So, I haven't heard any convincing evidence that execution in other threads can continue while garbage collection is executing, copying collector or not. (Point of fact, the copying collector has nothing to do with it.) So what are the options to "stop the world?" I've heard the first 2 of these from Dan and Leo. The third is mine. Any others?

* Taking the read half of a reader-writer lock for all pointer mutations
The point here is to block all mutators from mutating the object graph while the collector is traversing it. I can't imagine this being good for performance. This is in addition to the mutex on the PMC. Other threads might be scheduled before GC completes, but don't have to be for GC to proceed.

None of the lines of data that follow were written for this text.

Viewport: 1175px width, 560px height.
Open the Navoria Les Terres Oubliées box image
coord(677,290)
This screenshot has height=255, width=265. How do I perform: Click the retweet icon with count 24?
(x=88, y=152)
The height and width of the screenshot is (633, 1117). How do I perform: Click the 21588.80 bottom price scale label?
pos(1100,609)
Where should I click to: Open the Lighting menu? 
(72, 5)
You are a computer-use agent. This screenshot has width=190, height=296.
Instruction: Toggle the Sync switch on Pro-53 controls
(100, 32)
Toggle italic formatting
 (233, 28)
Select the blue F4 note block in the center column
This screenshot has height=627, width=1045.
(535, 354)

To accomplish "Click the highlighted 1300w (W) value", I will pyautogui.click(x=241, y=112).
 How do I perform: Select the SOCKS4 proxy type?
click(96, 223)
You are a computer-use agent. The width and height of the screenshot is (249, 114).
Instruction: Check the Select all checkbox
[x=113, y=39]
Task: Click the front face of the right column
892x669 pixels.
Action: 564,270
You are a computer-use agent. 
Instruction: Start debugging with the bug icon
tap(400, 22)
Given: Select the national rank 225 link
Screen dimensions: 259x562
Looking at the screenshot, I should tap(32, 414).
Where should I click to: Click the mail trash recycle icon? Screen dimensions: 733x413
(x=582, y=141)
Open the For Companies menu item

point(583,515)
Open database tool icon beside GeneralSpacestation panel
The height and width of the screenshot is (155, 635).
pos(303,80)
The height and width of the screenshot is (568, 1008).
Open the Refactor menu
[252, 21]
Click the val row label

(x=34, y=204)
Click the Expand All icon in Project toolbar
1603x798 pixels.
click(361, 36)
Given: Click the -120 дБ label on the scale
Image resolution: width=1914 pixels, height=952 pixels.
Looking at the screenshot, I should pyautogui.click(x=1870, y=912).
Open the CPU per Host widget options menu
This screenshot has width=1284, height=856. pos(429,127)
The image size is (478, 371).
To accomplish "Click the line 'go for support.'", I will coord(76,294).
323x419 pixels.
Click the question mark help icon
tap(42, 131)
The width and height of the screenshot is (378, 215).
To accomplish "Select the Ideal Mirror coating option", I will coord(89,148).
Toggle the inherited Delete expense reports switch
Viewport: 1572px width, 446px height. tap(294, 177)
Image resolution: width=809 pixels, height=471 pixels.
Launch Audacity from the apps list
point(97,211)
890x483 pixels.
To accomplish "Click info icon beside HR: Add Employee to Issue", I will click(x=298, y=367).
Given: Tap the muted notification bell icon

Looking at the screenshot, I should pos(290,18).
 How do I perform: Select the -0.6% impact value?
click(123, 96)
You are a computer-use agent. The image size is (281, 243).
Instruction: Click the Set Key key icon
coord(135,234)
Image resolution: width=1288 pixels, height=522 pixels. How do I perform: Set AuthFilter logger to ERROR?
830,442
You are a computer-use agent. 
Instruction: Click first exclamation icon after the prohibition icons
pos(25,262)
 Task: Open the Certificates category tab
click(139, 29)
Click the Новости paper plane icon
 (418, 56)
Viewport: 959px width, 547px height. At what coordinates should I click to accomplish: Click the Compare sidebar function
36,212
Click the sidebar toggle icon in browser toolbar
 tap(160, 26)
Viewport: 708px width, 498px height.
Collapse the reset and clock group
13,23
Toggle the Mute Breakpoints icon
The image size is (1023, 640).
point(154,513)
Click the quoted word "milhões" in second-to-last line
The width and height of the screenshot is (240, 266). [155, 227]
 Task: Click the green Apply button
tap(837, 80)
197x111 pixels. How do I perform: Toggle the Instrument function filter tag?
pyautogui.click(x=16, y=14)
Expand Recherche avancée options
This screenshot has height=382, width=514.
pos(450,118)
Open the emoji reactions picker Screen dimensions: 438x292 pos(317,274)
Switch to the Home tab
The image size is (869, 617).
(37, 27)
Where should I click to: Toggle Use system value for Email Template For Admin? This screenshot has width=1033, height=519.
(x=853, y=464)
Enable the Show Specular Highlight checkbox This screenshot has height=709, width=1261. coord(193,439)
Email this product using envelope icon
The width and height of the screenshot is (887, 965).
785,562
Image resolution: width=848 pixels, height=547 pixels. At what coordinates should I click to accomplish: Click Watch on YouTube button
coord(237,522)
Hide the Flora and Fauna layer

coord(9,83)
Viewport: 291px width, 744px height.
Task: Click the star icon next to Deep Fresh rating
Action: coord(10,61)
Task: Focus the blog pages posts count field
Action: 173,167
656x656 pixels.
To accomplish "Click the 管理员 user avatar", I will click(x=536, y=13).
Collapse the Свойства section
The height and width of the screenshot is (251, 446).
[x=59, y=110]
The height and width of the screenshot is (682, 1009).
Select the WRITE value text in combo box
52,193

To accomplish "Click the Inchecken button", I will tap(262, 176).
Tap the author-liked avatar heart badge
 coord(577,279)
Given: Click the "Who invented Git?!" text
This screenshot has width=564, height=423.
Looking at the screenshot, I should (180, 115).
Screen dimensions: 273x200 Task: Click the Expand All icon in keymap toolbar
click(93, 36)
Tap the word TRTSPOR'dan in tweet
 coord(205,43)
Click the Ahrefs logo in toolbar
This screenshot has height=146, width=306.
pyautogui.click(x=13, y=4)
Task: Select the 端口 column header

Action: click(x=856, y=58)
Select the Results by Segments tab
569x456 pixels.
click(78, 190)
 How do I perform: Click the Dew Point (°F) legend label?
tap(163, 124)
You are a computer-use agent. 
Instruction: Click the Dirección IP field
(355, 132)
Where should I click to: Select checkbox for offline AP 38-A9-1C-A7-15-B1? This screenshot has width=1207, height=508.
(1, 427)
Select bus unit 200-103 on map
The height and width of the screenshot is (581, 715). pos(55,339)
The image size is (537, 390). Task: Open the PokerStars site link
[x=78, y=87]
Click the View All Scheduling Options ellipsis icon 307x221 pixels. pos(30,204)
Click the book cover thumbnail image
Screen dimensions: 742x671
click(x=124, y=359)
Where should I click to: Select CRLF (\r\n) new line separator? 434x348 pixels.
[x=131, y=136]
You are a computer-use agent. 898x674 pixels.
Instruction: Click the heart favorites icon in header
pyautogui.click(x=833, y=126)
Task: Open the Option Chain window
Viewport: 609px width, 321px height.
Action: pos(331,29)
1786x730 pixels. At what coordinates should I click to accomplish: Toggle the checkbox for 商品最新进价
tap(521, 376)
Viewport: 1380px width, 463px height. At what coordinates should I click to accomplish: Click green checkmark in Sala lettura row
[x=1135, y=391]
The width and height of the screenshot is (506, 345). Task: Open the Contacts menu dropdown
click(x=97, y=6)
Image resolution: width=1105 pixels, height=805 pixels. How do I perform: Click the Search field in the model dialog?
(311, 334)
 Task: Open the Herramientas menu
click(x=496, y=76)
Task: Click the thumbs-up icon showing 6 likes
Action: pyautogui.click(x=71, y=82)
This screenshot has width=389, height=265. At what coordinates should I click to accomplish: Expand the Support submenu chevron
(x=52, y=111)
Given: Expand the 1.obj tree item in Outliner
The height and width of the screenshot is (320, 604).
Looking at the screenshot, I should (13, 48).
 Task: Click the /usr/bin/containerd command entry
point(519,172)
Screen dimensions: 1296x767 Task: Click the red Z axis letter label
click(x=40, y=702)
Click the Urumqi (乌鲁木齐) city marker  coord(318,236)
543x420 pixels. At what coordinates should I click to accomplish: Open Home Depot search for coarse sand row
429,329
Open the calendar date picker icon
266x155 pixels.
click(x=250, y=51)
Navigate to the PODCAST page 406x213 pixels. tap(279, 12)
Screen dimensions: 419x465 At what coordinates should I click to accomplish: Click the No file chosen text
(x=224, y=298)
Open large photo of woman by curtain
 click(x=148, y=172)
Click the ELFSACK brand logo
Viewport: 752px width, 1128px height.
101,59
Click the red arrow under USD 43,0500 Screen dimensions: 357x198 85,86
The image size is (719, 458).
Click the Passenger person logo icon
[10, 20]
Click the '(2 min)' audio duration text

* OS "pause thread" support
Lots of operating systems (including at least several versions of Mac OS X) don't support this. Maybe parrot can use it when it is available. It's always a dangerous proposition, though; the paused thread might be holding the system's malloc() mutex or something similarly evil. (This evil is why platforms don't always support the construct.) I don't think this is feasible for portability reasons. In this case, other threads would not be scheduled before GC completes.


* Use events
This is my proposition: Have the garbage collector broadcast a "STOP!" event to every other parrot thread, and then wait for them all to rendezvous that they've stopped before GC proceeds. Hold a lock on the thread mutex while doing this, so threads won't start or finish. This has the worst latency characteristics of the three: All other threads would need to be scheduled before GC can begin. Corner cases exist: NCI calls could be long-running and shouldn't block parrot until completion; another thread might try to allocate memory before checking events. Neither is insurmountable.